REQUIREMENT:
When you find the word "will" in a line of the entries, please copy the whole line.

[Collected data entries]

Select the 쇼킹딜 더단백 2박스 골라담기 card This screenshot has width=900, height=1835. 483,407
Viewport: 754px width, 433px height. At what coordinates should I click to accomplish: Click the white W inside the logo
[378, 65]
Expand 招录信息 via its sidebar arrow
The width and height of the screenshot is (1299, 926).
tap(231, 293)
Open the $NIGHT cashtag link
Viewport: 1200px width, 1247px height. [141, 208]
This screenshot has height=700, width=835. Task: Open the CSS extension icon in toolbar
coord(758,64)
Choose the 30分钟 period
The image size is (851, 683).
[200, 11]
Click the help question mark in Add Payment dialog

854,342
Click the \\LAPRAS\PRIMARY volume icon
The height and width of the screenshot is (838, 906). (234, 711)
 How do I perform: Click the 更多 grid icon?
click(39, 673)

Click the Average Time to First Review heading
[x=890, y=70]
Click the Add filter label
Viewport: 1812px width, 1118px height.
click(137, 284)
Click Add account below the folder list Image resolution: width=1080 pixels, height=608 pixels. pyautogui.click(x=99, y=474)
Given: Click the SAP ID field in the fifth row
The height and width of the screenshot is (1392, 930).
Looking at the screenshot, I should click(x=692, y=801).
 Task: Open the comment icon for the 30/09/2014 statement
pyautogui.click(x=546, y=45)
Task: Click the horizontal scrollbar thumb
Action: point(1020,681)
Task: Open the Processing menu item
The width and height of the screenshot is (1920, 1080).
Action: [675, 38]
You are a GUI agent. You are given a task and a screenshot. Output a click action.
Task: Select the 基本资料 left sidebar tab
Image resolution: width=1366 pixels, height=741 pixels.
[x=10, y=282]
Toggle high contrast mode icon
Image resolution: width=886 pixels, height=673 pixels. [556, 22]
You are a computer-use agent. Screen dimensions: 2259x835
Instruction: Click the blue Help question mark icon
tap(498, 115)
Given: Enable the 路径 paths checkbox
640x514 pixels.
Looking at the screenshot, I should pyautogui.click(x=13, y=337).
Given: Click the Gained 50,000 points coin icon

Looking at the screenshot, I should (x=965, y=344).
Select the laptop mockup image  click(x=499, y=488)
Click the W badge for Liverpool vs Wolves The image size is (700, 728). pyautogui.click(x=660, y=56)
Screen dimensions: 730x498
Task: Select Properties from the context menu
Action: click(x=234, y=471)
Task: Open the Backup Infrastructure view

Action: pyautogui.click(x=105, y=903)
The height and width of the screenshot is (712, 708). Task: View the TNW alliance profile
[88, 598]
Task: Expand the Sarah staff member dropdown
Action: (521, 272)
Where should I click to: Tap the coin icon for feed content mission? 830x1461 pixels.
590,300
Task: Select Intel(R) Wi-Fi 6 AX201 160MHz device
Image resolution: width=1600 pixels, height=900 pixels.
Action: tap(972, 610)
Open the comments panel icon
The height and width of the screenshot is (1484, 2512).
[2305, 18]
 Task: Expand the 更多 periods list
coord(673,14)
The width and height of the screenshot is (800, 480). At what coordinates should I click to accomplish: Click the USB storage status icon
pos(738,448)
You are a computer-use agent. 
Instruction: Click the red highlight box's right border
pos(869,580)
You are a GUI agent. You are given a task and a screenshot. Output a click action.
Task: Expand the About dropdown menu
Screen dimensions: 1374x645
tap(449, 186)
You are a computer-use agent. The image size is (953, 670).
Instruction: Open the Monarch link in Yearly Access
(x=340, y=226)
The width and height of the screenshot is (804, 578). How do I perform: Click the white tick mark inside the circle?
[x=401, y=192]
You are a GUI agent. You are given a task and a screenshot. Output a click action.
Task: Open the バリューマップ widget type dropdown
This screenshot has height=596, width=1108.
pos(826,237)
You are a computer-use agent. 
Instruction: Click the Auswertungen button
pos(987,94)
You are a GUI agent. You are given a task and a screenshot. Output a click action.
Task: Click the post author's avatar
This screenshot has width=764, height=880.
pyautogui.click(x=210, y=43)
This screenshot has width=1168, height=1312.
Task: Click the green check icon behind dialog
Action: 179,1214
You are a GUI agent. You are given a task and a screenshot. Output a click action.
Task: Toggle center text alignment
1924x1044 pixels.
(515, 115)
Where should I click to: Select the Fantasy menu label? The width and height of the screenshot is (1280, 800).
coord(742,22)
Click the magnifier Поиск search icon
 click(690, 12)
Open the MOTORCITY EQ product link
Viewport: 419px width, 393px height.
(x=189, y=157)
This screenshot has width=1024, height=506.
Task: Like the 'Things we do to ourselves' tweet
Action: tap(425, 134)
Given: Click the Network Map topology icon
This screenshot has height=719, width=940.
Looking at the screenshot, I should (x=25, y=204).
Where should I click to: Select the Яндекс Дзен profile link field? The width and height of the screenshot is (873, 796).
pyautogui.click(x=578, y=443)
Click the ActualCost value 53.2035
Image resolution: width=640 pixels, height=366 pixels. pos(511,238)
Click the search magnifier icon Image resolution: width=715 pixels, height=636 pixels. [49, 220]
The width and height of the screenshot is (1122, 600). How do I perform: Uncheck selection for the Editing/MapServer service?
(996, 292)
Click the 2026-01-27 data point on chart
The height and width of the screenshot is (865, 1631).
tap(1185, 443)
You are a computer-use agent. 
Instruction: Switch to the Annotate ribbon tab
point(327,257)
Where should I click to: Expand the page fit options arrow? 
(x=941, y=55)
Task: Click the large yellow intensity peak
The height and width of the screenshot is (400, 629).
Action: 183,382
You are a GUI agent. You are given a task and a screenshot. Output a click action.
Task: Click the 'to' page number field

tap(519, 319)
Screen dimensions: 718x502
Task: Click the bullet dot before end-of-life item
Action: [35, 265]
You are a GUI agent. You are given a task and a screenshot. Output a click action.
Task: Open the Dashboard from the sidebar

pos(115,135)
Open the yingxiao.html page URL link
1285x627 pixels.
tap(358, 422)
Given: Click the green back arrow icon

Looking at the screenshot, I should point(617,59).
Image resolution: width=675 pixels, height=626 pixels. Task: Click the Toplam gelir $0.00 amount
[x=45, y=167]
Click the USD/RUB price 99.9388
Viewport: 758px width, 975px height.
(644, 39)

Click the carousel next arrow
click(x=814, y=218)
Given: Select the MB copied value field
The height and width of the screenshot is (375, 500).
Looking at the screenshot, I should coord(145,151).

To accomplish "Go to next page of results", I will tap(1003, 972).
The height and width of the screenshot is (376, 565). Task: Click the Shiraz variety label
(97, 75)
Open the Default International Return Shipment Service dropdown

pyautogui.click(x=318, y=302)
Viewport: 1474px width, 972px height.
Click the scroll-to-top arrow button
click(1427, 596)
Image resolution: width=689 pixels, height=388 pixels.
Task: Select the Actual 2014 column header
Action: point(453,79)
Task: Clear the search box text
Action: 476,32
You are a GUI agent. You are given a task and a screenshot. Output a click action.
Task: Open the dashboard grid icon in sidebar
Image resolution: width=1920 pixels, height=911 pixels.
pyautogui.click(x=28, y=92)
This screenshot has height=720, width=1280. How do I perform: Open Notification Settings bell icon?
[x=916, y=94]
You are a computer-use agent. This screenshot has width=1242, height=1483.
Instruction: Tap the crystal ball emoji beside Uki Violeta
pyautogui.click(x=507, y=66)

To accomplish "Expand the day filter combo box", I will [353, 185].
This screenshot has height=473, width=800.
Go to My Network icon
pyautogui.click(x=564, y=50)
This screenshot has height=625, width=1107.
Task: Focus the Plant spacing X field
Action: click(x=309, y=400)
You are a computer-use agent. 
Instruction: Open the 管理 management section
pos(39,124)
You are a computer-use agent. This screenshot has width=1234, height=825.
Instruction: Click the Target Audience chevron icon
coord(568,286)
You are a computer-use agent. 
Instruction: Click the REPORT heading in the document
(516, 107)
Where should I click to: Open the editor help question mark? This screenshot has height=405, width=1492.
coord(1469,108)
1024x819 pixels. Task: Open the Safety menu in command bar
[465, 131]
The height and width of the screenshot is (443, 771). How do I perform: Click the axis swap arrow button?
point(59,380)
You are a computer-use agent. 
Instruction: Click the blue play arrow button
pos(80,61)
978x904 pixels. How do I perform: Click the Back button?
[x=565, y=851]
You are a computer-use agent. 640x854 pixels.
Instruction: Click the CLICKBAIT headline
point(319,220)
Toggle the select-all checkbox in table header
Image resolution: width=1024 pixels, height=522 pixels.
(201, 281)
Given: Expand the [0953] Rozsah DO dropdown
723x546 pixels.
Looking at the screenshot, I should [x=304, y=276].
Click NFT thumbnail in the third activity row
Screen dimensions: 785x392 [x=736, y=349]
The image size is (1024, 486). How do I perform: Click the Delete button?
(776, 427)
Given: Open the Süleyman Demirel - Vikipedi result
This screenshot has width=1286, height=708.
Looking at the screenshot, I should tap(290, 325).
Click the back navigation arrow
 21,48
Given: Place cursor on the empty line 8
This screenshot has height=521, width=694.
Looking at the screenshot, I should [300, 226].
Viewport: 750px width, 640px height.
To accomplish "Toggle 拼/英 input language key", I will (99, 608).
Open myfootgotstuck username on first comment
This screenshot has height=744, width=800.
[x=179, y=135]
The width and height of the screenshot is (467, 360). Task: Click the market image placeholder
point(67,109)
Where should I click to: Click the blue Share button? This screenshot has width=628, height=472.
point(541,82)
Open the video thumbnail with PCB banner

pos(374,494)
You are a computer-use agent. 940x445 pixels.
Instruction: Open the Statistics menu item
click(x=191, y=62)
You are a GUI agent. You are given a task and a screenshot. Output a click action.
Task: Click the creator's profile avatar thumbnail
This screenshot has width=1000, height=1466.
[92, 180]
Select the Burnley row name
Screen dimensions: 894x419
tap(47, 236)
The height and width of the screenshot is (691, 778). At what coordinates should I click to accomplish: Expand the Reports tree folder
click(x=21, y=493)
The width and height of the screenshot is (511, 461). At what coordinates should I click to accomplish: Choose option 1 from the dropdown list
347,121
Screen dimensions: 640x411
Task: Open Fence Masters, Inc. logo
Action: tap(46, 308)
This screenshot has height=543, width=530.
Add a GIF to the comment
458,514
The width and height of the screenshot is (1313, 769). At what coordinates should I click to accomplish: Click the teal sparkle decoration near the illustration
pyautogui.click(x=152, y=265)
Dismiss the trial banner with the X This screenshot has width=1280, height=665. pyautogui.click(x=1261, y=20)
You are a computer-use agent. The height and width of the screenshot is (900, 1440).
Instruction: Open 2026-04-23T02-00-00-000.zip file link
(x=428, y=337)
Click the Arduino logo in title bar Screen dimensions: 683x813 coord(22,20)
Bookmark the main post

TASK RESPONSE:
To accomplish "Go to next page of results", I will tap(1003, 972).
To accomplish "Expand the day filter combo box", I will [353, 185].
To accomplish "Toggle 拼/英 input language key", I will (99, 608).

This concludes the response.